Synthèse d’anti-androgènes organométalliques non stéroïdiens

Les stéroïdes

    En 1905, William M. Bayliss et Ernest H. Starling16 ont défini pour la première fois le concept d’hormones. Les hormones sont des messagers chimiques de l’organisme, agissant sur un organe ou un tissu cible situé à distance de l’organe émetteur. Cette définition regroupe un très grand nombre de molécules, certaines protéiniques, d’autres peptidiques, des amines etbien d’autres molécules, parmi lesquelles les stéroïdes. Le terme générique « stéroïde » rend compte des caractéristiques physico-chimiques des premiers représentants de cette famille, isolés de la fraction insaponifiable d’extraits lipidiques animaux. Il s’agissait, en effet, d’alcools secondaires se singularisant par leur état solide cristallisé et fondant à des températures supérieures à 100°C. Le nom « stérol », issu du mot grec stéréos (= solide) et de la désinence –ol, spécifique des alcools, traduit ces propriétés.

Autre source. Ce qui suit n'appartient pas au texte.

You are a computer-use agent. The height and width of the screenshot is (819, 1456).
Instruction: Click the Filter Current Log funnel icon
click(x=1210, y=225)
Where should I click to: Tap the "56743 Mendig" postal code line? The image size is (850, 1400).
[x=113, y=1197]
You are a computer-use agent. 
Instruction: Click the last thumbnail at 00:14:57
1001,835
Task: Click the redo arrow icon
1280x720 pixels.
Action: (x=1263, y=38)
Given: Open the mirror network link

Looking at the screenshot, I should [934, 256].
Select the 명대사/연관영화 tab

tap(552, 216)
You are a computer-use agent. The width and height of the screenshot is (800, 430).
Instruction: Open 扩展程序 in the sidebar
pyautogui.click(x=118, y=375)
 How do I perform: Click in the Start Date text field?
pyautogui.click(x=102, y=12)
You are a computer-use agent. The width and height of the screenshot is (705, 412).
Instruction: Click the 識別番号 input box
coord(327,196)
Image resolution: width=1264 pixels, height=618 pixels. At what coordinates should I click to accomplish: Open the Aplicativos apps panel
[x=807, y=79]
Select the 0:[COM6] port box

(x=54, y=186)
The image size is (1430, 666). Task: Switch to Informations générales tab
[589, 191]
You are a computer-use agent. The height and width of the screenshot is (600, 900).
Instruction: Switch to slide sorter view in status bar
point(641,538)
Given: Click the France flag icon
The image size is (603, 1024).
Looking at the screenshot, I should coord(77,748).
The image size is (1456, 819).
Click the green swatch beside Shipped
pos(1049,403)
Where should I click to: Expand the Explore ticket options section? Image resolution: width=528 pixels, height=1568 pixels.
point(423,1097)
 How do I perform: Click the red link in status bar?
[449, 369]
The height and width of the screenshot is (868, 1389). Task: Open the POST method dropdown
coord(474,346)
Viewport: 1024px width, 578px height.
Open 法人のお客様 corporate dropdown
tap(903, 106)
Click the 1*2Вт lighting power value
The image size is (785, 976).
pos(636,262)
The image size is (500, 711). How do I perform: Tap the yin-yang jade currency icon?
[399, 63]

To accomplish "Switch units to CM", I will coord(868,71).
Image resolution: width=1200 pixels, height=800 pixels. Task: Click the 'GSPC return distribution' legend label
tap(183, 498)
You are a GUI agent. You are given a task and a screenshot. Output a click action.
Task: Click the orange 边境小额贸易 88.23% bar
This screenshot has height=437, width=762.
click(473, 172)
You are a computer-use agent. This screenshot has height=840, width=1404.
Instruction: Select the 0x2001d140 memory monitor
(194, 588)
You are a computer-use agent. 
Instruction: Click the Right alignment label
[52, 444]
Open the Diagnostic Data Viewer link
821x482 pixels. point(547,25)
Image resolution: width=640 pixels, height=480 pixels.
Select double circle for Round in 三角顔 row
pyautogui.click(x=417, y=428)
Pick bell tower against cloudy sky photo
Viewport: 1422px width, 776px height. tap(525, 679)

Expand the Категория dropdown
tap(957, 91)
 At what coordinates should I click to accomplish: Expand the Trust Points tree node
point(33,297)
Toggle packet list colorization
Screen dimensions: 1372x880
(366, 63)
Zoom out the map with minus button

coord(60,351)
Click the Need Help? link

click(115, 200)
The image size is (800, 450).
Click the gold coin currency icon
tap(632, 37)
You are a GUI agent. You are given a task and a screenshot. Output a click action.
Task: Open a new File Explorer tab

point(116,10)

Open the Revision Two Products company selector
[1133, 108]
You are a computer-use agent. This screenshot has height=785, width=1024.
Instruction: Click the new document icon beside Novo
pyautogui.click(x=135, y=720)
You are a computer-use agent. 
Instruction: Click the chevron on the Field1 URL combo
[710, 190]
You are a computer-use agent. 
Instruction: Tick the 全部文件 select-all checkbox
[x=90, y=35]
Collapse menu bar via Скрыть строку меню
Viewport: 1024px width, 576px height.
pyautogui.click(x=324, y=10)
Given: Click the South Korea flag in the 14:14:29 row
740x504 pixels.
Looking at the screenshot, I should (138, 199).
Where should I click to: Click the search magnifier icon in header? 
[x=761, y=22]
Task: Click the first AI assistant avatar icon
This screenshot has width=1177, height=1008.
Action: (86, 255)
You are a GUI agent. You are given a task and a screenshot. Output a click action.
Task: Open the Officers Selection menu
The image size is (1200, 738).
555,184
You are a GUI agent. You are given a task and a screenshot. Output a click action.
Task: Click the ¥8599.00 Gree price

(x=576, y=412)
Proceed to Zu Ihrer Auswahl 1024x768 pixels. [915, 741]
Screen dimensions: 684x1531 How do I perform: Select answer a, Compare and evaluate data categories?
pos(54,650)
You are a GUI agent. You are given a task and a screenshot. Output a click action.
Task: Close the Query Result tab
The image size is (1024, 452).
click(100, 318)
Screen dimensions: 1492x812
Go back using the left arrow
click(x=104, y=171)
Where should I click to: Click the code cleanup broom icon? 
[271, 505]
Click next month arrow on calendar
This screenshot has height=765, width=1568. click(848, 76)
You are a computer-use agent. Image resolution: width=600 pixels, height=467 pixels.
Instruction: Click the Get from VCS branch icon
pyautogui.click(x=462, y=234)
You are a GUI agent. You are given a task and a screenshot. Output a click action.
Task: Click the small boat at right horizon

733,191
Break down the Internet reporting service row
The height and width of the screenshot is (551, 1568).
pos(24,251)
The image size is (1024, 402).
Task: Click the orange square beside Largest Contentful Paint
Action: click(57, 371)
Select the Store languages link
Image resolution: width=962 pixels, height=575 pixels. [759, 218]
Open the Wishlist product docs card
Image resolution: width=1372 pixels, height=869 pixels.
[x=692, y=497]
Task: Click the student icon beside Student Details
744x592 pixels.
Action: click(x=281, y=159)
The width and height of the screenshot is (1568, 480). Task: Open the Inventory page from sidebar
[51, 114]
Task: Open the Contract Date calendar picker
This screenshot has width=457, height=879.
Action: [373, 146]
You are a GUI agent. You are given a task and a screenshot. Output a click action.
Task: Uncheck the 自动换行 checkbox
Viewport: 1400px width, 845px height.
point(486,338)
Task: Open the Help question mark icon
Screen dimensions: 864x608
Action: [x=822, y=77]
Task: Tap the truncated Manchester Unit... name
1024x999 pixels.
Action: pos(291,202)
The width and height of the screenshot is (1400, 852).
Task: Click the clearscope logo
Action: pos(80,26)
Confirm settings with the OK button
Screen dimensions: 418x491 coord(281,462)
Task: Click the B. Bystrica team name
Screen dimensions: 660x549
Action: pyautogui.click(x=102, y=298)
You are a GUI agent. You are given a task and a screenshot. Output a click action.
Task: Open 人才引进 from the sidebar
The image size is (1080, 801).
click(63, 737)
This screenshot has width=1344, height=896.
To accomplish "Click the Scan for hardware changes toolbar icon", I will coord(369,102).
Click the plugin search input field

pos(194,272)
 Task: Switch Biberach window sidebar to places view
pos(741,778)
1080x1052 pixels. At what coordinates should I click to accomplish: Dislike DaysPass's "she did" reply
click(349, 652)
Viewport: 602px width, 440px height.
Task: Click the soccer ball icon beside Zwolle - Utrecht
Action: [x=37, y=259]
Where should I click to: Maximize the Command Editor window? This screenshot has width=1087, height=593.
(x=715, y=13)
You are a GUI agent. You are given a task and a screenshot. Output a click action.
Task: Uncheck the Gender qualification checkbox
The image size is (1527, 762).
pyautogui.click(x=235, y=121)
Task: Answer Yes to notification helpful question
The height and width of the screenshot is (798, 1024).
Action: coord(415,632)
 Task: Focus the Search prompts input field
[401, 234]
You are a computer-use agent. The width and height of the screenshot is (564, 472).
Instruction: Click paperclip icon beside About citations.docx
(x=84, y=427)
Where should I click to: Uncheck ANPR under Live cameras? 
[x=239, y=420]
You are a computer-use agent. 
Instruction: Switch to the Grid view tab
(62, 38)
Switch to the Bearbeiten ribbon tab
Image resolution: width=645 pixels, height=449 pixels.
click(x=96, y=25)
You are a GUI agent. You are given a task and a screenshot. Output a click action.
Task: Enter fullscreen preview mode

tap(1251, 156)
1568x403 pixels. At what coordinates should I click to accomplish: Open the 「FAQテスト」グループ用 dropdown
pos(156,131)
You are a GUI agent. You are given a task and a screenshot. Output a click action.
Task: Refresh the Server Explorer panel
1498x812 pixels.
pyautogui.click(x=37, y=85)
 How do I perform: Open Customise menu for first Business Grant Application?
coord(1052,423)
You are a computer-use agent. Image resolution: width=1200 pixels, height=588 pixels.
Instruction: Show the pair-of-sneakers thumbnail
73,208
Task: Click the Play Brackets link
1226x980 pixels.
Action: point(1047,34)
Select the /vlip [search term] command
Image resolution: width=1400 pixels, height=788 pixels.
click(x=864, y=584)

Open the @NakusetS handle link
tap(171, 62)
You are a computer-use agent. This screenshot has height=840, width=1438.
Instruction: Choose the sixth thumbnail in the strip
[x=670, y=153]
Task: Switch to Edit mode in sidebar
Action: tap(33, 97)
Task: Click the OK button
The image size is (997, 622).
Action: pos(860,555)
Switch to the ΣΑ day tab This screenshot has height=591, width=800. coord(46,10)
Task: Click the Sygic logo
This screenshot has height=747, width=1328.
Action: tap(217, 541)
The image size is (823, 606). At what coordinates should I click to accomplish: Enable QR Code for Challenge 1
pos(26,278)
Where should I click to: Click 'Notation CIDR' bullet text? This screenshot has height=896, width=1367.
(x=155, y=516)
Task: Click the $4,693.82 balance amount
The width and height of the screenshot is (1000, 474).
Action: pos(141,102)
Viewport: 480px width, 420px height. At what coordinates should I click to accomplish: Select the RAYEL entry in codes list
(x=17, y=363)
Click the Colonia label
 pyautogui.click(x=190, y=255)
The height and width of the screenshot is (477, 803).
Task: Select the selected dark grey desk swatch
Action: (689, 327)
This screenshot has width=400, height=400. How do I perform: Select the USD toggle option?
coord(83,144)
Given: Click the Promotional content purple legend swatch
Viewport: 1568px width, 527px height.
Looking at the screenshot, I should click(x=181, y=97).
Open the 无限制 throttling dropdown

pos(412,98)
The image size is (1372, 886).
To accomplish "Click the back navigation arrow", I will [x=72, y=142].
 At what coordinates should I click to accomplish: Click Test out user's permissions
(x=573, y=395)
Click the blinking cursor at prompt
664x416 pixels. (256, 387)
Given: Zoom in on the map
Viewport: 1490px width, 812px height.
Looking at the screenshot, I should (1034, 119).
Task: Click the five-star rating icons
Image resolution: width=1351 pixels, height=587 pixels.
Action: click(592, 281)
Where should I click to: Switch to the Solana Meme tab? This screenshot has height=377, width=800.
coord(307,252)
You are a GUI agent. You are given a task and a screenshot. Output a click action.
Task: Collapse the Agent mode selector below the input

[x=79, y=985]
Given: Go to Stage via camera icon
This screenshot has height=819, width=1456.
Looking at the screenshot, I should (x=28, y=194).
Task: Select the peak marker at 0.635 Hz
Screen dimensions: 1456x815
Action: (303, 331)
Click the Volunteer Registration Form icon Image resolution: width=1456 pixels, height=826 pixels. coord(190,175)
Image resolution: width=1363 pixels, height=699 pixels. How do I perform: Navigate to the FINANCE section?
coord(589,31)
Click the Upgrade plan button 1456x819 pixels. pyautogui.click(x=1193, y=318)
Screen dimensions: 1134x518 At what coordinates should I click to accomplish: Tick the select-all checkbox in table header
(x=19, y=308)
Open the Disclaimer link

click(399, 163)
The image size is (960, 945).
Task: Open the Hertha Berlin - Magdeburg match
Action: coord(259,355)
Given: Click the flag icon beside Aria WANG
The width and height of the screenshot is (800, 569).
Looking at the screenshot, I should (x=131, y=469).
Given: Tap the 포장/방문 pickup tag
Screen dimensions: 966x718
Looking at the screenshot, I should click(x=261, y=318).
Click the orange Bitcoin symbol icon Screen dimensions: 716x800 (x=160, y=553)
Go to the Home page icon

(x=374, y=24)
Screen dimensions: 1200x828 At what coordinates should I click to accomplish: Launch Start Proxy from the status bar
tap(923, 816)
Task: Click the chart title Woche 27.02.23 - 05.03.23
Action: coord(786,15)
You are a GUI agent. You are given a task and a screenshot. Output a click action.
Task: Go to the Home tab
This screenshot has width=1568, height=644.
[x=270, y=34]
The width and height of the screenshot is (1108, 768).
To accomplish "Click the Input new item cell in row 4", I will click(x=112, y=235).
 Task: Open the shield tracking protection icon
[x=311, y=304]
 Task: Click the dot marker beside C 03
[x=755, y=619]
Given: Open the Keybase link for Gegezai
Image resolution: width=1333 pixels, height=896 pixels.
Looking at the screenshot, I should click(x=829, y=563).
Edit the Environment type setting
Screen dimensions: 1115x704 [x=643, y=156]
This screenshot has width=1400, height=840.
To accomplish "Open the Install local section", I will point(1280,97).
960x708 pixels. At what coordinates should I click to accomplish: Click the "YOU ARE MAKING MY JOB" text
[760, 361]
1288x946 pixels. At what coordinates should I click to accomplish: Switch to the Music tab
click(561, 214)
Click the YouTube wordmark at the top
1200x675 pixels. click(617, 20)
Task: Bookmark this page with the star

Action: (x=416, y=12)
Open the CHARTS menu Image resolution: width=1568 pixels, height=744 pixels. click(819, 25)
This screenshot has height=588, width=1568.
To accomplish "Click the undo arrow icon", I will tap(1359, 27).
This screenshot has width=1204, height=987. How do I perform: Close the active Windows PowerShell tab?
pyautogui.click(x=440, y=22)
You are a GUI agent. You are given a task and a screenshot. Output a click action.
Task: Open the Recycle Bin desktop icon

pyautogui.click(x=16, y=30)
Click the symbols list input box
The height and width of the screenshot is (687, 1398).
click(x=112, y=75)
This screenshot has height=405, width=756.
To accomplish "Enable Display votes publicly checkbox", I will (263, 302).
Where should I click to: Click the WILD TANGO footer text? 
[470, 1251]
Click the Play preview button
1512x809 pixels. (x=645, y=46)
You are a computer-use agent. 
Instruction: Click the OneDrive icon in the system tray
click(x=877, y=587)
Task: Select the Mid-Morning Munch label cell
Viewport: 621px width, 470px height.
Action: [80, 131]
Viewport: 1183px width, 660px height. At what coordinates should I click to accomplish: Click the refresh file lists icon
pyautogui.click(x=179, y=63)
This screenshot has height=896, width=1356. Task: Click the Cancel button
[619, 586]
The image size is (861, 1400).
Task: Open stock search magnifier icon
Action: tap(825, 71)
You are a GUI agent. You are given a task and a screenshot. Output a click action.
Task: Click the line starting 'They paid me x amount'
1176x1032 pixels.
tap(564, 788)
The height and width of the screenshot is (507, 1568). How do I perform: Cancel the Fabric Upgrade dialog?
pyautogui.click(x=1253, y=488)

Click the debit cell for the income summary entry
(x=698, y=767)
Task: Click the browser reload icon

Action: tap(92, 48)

Le premier de ces composés fut isolé, vers 1770, de calculs biliaires, par Poulletier de la Salle, puis trouvé aussi, en 1816, dans les graisses animales, par M. E. Chevreul.17 Il fut nommé « cholestérine » (du grec khole = bile et stéréos = solide) en souvenir de la source où il avait été découvert initialement. En 1859, M. Berthelot, prenant en considération l’alcool, modifia le nom en cholestérol. Depuis lors, d’autres composés voisins ont été isolés.

Les récepteurs à androgènes

Généralités Le récepteur à androgènes AR appartient à la superfamille des récepteurs stéroïdiens et nucléaires.29-31 Parmi ces récepteurs, seuls cinq sont connus chez les Vertébrés : les récepteurs à oestrogènes (ER), à progestérone, gluco- et minéralo-corticoïdiens, et le récepteur AR. Comme tous ces récepteurs, AR est une protéine soluble qui fonctionne comme un facteur de transcription intracellulaire. AR est particulièrement exprimé dans les tissus cibles des androgènes, tels que la prostate, les muscles, le foie et le système nerveux central, avec un niveau d’expression très élevé observé dans la prostate.32 Il est aussi localisé dans la peau,notamment dans les glandes sébacées. Physiologiquement, le récepteur AR activé par la liaison d’androgènes est responsable de la différenciation sexuelle et des changements morphologiques observés lors de la puberté.
Structure du gène et de la protéine AR En 1981, Migeon a localisé pour la première fois le gène AR situé sur le chromosome humain X.33 En 1988, Lubahn a cloné l’ADN génomique humain codant pour le récepteur AR, en utilisant une séquence consensus à partir du domaine de liaison à l’ADN de la famille des récepteurs nucléaires.34 La même année, plusieurs groupes ont cloné des ADNc humains codant pour le récepteur AR.35-37 A ce jour, un seul gène codant pour le récepteur AR a été identifié chez l’homme. Le gène codant pour le récepteur AR a une longueur de 90 kb et code une protéine de 919 acides aminés possédant trois principaux domaines fonctionnels (Figure 5). Le domaine Nterminal (NTD), codé par l’exon 1 (1586 bp), a une fonction modulatoire.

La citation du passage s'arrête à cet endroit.